⟨
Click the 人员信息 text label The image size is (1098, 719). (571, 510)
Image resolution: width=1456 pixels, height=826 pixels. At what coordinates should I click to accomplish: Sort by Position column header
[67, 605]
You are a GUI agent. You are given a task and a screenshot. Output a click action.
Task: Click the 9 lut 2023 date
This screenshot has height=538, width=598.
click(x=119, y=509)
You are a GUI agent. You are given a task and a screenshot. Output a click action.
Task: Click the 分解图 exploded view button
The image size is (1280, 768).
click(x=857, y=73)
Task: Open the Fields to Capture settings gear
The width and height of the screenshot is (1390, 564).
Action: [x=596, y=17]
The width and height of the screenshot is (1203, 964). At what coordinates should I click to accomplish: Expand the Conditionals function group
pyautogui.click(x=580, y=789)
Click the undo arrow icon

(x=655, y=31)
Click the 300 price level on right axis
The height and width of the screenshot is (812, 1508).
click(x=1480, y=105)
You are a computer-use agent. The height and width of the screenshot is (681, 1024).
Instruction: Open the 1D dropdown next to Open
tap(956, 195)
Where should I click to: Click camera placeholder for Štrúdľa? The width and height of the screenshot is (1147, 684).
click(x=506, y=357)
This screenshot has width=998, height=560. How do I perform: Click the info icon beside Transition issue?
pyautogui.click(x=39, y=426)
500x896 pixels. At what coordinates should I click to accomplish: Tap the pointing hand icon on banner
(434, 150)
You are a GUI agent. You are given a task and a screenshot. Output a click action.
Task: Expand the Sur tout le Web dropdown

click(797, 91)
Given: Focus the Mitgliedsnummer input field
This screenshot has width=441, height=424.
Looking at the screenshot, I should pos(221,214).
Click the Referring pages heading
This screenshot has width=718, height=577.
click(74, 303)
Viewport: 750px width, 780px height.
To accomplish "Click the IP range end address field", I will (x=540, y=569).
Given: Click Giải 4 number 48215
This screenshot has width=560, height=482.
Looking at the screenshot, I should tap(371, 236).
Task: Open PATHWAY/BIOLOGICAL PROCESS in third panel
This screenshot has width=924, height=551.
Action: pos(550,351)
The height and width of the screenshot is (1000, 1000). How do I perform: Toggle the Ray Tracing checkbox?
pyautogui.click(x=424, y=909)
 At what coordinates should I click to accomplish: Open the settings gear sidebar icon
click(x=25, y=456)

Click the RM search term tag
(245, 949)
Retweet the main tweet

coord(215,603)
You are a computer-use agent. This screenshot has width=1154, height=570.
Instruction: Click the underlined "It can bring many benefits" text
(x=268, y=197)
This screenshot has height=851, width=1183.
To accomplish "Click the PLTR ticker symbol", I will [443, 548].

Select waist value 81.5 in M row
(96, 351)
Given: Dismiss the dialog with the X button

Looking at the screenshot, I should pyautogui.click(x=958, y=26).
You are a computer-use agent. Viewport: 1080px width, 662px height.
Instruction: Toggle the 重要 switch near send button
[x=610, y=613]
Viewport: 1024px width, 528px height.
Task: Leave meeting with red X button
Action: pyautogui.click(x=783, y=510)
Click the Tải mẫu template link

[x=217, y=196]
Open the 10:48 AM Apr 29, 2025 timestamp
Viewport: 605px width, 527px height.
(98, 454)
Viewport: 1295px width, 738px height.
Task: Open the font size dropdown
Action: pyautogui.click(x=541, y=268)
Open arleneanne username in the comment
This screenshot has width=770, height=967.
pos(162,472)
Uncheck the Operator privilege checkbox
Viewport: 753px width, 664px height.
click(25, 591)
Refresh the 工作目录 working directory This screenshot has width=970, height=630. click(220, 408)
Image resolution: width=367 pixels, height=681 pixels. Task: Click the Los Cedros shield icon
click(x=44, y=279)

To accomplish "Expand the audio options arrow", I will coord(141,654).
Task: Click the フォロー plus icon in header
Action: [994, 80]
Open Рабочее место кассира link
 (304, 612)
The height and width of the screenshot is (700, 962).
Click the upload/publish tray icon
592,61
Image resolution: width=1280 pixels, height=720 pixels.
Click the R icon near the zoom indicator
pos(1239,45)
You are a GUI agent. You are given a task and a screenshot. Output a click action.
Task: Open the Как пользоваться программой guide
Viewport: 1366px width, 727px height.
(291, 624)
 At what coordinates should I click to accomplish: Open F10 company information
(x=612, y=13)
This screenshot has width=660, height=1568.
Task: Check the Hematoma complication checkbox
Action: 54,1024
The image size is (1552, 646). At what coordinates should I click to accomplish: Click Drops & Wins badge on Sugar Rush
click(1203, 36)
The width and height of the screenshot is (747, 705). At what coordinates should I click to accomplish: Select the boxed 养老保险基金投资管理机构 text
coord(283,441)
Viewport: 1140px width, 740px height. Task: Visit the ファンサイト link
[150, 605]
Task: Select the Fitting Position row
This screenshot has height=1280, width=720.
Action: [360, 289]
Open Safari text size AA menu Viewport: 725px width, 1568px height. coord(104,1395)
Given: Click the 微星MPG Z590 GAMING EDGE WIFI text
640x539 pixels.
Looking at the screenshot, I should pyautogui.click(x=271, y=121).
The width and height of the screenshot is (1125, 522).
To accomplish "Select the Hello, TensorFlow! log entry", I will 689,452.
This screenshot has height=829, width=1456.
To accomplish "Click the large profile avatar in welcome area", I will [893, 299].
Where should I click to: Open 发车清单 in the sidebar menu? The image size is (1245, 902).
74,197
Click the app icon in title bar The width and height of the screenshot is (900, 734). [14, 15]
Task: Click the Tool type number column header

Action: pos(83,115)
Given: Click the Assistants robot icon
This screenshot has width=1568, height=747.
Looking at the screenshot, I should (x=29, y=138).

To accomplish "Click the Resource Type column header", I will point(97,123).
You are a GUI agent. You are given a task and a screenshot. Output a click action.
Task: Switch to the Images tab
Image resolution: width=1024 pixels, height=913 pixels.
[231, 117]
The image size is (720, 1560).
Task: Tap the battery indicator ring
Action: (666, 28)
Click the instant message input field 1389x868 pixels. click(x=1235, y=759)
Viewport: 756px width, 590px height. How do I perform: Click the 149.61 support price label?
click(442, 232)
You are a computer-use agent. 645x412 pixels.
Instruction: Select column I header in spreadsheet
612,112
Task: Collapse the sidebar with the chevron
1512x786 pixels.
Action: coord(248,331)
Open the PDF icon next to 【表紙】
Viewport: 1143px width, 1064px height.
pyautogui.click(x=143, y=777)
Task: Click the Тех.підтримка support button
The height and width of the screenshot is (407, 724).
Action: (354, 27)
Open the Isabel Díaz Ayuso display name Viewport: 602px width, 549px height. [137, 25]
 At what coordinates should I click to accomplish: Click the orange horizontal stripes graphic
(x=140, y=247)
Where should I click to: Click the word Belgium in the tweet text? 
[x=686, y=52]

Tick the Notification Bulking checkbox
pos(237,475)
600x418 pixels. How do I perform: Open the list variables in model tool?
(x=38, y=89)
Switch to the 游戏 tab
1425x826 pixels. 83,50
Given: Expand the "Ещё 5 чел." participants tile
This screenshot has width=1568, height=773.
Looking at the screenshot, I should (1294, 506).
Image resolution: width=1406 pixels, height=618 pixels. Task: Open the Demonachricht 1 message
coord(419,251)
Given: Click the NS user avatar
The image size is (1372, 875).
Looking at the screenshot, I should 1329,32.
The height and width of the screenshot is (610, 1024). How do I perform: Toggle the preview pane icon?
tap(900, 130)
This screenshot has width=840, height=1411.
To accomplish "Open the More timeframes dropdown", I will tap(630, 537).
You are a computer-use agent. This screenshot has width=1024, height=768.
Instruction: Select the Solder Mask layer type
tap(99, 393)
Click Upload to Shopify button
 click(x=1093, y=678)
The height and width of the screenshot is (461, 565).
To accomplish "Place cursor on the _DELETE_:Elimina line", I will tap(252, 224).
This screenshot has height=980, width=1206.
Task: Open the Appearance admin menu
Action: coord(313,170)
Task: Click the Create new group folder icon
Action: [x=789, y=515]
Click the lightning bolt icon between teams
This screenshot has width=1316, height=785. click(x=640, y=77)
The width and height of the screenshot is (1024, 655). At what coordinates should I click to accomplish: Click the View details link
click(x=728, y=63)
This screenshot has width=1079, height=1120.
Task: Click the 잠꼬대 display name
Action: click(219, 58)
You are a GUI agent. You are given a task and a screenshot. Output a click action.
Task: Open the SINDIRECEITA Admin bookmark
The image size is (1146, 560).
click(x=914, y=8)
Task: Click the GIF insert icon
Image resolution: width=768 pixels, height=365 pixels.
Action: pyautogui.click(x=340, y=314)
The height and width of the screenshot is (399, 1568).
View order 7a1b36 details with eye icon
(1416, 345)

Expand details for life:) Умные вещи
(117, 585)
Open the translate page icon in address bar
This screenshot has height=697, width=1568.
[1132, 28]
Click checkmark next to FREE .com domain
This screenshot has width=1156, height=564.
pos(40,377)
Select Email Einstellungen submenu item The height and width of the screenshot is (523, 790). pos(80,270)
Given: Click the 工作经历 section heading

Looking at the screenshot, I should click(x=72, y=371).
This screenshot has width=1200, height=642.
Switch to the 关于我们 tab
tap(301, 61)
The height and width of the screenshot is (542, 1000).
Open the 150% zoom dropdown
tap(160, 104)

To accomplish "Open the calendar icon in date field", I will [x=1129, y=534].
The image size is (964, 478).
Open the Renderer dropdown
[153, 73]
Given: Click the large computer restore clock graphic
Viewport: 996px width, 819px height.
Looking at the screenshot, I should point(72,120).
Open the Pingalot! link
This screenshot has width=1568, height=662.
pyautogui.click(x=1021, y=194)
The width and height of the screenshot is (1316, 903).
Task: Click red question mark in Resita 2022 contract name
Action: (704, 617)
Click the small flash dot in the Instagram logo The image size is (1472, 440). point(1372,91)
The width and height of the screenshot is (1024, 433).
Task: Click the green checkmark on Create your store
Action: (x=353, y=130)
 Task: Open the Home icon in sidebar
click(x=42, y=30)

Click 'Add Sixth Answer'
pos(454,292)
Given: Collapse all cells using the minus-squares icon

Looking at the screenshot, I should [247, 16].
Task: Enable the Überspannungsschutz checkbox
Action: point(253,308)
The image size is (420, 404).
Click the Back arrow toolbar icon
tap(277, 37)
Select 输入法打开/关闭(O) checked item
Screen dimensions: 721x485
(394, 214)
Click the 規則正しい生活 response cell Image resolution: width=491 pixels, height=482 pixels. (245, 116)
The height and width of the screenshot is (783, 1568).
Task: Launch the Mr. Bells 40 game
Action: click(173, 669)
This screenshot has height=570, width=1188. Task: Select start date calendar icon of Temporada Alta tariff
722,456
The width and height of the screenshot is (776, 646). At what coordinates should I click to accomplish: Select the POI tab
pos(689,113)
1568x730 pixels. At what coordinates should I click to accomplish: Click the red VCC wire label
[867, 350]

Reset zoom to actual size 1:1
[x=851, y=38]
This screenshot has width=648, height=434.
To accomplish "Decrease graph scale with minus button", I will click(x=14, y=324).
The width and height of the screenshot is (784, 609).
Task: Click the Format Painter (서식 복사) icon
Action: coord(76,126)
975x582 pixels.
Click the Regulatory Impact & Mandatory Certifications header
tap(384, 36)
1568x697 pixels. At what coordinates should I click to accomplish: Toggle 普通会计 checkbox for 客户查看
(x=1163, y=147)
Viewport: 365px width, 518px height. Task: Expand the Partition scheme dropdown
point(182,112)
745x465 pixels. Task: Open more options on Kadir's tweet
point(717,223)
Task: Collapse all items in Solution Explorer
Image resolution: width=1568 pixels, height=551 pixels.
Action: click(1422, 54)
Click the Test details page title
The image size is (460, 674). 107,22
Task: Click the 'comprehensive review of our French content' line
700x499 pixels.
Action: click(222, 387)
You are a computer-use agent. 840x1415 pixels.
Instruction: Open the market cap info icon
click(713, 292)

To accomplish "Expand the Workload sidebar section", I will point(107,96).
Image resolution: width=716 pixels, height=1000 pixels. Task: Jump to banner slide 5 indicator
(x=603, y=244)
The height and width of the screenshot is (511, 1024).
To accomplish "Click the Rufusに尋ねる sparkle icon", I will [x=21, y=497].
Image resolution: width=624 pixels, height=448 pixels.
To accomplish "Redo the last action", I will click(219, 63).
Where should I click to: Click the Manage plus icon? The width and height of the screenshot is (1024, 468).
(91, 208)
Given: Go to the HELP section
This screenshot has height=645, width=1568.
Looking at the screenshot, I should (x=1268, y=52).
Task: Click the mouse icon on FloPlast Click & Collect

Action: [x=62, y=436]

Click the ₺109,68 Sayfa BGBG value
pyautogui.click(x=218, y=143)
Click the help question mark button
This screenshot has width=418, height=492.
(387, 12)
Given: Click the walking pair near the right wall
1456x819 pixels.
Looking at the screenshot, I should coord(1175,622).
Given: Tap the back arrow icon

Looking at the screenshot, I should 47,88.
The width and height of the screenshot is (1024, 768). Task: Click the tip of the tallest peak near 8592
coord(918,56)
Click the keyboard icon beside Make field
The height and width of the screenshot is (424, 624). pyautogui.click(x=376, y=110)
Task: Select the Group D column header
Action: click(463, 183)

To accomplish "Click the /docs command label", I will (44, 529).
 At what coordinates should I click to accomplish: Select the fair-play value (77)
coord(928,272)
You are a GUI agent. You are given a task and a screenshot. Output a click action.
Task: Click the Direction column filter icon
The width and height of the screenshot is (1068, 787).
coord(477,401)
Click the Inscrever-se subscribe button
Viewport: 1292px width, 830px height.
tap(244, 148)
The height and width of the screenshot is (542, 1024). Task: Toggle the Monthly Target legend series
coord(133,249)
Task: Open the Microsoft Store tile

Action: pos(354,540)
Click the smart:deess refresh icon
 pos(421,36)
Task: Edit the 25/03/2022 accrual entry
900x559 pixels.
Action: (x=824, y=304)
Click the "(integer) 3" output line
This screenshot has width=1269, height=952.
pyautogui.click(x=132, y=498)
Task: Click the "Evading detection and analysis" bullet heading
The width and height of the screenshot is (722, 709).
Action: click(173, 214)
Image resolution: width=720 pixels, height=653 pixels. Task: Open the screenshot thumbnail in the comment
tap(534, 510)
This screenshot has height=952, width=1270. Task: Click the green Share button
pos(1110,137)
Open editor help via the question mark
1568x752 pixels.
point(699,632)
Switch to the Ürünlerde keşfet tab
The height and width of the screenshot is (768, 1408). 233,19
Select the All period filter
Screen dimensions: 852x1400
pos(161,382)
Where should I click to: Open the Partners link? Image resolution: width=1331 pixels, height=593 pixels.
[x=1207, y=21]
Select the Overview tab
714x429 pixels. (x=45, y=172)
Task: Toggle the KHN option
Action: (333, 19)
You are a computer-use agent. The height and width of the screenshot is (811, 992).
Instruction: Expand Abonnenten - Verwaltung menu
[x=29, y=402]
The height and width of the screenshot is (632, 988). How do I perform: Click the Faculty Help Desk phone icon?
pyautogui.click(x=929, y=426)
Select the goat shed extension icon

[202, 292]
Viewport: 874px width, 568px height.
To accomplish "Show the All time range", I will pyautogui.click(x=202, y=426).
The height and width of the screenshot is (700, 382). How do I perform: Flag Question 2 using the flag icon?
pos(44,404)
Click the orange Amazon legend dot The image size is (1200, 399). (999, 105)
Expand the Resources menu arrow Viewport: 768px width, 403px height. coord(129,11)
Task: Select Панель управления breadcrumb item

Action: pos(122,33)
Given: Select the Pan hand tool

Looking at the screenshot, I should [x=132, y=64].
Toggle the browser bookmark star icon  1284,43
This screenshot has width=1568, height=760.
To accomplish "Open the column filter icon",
⟩
Give back exactly the lines above starting at the line where "Select the All period filter" appears and ending at the line where "is (811, 992)." appears, both included, with no other lines.

# Result for this task:
Select the All period filter
Screen dimensions: 852x1400
pos(161,382)
Where should I click to: Open the Partners link? Image resolution: width=1331 pixels, height=593 pixels.
[x=1207, y=21]
Select the Overview tab
714x429 pixels. (x=45, y=172)
Task: Toggle the KHN option
Action: (333, 19)
You are a computer-use agent. The height and width of the screenshot is (811, 992).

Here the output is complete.